Analysts at Milwaukee-based Robert W. Baird & Co., in a study that examines all categories of REITs, say they continue to like "out-of-favor suburban office names" that nonetheless hold the potential for significant earnings improvements once the capital markets stabilize.
One reason for the Baird analysts' preference for suburban markets is their view of suburban versus CBD markets. "Contrary to popular opinion concerning the supply-constrained nature of CBD office markets, it appears these markets may in fact have more supply as a percentage of inventory than suburban markets," according to their report.
The Baird report cites Corporate Office Properties Trust of Columbia, MD, which owns suburban holdings like InterQuest Business Park in suburban Denver; along with Indianapolis-based Duke Realty Corp. and Los Angeles-based Kilroy Realty among the office REITs that it expects to outperform the market. Comparing office REITs to REITs in other property sectors, the Baird analysts say that they expect healthcare, student housing and storage REITs to be the best performers among the property classes, but they expect that all other categories of REITs--including office--will offer stable returns despite the economic and real estate downturns.
The Baird analysis--authored by David AuBuchon, David Loeb, Christopher R. Lucas and Paula J. Poskon--points out that virtually all REITs are trading at prices below the net asset value of their underlying properties. Office REIT stocks are trading about 10.5% below the net asset value of the underlying properties in comparison to hotels, which is trading at 22.6% below net asset value; multifamily, 12.7%; industrial, 14.2%; net lease, 4.3%; shopping centers, 17.1%; storage REITs, 12.6%; and student housing, 8.7%.
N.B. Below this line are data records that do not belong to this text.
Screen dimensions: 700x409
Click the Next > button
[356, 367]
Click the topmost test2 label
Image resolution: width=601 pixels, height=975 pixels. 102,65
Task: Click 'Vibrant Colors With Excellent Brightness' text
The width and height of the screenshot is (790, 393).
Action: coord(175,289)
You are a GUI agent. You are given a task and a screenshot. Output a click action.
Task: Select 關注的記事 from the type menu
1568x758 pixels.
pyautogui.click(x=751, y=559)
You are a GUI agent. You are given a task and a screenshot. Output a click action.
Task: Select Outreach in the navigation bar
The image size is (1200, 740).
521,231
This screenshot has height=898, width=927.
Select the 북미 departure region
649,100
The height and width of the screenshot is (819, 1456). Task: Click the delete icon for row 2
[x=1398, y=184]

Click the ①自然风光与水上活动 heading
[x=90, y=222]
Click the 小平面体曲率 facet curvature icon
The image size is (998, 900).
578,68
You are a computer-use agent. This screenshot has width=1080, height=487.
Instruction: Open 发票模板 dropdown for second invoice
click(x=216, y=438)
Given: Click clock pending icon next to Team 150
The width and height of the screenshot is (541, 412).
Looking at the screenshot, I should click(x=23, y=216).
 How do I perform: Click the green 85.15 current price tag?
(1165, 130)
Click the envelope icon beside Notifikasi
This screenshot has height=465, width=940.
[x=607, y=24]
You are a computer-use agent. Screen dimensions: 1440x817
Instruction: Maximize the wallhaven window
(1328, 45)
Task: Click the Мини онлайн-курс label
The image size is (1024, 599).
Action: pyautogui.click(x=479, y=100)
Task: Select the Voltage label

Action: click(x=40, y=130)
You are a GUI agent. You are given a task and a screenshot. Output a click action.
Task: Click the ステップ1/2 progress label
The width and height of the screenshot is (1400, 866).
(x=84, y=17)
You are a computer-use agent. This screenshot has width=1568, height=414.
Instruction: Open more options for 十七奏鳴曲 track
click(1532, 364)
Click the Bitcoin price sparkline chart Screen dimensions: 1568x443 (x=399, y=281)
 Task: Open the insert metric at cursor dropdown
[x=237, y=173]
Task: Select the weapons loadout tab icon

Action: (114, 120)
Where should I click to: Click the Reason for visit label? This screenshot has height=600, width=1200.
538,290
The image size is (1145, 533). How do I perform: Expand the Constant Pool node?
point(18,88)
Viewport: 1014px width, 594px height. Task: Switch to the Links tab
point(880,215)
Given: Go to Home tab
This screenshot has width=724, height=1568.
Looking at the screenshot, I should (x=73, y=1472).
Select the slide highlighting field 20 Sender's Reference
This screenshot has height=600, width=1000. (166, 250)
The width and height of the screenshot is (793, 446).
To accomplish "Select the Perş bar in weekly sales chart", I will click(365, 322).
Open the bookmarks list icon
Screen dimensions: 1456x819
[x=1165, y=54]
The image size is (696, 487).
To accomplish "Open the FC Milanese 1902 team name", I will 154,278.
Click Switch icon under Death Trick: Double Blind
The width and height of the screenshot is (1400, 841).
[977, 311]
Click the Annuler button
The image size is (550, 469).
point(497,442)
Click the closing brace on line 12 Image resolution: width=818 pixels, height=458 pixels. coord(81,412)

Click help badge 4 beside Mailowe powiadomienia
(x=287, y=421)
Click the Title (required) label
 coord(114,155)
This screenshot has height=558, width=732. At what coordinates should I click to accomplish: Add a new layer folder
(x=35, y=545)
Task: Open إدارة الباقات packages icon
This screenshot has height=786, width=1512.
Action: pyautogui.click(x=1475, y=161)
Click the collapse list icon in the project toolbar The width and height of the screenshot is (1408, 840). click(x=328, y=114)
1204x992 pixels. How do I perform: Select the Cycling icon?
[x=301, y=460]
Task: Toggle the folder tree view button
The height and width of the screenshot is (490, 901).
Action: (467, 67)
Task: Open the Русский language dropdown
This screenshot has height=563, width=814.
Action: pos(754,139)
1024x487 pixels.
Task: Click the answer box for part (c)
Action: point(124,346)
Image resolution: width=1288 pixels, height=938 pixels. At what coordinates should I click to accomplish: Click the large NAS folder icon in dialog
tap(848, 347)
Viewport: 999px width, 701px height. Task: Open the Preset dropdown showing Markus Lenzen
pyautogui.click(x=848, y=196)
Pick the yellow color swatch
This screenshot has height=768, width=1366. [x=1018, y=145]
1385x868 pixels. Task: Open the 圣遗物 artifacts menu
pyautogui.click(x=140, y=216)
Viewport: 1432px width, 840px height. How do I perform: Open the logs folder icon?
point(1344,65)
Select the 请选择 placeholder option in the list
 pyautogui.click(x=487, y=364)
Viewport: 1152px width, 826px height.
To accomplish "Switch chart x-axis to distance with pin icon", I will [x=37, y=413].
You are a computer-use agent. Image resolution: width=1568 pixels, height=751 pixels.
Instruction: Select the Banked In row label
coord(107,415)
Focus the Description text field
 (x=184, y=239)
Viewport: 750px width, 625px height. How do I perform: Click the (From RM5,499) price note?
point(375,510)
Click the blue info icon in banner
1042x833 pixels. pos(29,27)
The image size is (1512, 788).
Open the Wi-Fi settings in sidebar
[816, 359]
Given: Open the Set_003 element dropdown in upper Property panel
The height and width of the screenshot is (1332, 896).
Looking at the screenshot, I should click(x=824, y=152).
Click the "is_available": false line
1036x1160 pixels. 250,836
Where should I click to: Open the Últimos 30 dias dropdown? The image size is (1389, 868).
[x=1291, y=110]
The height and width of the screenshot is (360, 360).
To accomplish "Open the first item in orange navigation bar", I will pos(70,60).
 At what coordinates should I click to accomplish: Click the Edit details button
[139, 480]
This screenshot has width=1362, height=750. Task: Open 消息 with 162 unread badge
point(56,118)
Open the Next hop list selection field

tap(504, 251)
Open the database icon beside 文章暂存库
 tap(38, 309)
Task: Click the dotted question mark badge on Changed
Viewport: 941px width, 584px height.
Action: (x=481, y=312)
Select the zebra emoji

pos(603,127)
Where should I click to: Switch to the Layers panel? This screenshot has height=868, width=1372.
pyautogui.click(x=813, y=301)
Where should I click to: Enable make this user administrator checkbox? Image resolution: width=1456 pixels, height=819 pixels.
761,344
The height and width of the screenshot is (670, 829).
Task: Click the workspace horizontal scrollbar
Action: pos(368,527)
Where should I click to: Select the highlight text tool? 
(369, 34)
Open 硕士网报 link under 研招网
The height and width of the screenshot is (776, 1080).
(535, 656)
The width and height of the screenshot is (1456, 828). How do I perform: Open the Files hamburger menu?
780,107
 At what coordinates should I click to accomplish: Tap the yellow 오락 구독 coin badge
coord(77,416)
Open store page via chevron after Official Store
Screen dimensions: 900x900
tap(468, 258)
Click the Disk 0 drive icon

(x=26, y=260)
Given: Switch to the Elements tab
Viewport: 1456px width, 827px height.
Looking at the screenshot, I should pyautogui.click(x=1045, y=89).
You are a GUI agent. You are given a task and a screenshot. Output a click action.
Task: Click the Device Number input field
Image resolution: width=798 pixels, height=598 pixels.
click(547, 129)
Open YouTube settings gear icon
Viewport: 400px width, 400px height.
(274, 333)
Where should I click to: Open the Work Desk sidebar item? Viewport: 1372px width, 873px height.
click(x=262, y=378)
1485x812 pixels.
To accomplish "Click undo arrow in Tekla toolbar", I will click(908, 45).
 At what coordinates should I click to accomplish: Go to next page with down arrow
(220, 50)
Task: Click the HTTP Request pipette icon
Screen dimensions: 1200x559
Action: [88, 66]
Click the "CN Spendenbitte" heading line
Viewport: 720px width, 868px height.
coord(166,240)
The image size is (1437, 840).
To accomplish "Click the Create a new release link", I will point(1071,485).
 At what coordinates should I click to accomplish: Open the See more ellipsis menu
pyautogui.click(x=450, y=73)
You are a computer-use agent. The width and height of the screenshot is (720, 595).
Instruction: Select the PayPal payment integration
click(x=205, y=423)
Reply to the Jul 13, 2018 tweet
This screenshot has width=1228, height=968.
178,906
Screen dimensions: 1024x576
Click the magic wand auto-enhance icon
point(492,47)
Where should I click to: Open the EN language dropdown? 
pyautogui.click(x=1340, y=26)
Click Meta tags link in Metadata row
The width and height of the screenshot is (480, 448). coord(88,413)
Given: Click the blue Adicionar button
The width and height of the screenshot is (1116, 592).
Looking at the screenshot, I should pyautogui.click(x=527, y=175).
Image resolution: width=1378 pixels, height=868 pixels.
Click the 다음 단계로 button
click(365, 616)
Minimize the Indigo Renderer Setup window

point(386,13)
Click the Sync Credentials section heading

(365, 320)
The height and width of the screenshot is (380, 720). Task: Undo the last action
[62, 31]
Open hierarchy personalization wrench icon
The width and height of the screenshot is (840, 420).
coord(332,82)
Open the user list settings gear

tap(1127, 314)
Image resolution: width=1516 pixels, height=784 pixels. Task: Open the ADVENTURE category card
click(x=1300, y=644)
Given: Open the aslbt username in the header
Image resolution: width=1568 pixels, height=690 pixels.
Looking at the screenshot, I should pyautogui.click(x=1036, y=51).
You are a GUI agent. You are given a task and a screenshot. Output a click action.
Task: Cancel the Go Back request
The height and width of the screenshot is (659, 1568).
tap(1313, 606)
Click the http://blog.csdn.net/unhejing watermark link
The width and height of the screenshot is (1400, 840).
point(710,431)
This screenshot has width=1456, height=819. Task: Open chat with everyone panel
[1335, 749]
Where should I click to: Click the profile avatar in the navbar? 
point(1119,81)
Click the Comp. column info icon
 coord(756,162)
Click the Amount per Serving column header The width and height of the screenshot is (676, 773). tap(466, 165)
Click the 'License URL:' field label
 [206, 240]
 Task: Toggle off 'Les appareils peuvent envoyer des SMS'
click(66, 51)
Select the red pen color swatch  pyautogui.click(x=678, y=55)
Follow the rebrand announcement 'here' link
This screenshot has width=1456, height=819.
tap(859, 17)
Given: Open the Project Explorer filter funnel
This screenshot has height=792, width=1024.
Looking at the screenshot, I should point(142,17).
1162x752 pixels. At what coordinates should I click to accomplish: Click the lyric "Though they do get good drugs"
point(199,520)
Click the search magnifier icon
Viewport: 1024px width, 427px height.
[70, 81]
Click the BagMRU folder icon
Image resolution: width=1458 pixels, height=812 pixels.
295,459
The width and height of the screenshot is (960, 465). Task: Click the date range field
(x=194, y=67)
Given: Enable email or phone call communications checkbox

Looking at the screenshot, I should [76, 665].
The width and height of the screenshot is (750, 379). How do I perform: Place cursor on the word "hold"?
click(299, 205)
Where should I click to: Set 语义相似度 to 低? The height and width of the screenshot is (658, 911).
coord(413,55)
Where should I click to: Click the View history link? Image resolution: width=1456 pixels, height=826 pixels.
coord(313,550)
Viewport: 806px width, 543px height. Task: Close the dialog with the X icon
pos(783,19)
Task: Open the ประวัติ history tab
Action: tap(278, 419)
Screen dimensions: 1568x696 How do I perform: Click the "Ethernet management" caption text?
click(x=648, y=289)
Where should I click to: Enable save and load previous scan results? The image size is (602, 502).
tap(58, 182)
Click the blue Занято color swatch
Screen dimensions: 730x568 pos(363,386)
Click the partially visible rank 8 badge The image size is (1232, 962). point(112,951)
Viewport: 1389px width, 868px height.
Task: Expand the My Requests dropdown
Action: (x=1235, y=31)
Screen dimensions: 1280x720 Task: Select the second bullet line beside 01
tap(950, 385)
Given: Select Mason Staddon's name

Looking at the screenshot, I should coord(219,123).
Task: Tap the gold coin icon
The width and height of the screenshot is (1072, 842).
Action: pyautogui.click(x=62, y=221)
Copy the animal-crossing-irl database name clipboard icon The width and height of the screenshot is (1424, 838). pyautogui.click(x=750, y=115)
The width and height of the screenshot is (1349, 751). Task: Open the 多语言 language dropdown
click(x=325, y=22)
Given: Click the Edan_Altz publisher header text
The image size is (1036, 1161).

The figures suggest that, despite all that has happened in the economy and the credit markets, the properties that the REITs own are still worth more than their stock market capitalization despite the economic woes of the past year.
Like other property owners, office REITs are facing a slowing economy, a lack of liquidity, declines in office payrolls, slowing manufacturing employment and other factors that are dragging down demand. Baird's report points out that declines in office payrolls have totaled 391,000 since the July 2007 highs although these remain well below the more than 1.1 million jobs lost during the 2001-02 recession. Manufacturing has lost about 383,000 jobs since July 2007, compared to nearly 1.8 million during the previous recession.
The Baird analysts say that they "are encouraged by the relative resiliency of the labor markets," but add that the prospect of further, more pronounced declines "remains a primary risk to real estate."
Of course, REIT performance will vary from company to company. The Baird team points out that, given that the debt markets remain in disarray and lenders continue to foresee conditions worsening, well-capitalized REITs "stand to benefit greatly" from the opportunity to buy discounted assets as a result of capital markets conditions that will force some owners to sell.
Despite some cautions regarding the economy and capital markets, the Baird analysts cite a number of factors working in favor of office REITs. "Leasing activity at this point in the cycle has actually been relatively strong," they say. And, and rent growth also has been consistent while "broad-based tenant credit issues haven't surfaced yet." A number of REITs have turned to joint ventures and other investment fund structures to preserve capital, the report notes. The publicly held REITs have also benefited from reduced private market competition as a result of more conservative underwriting by lenders.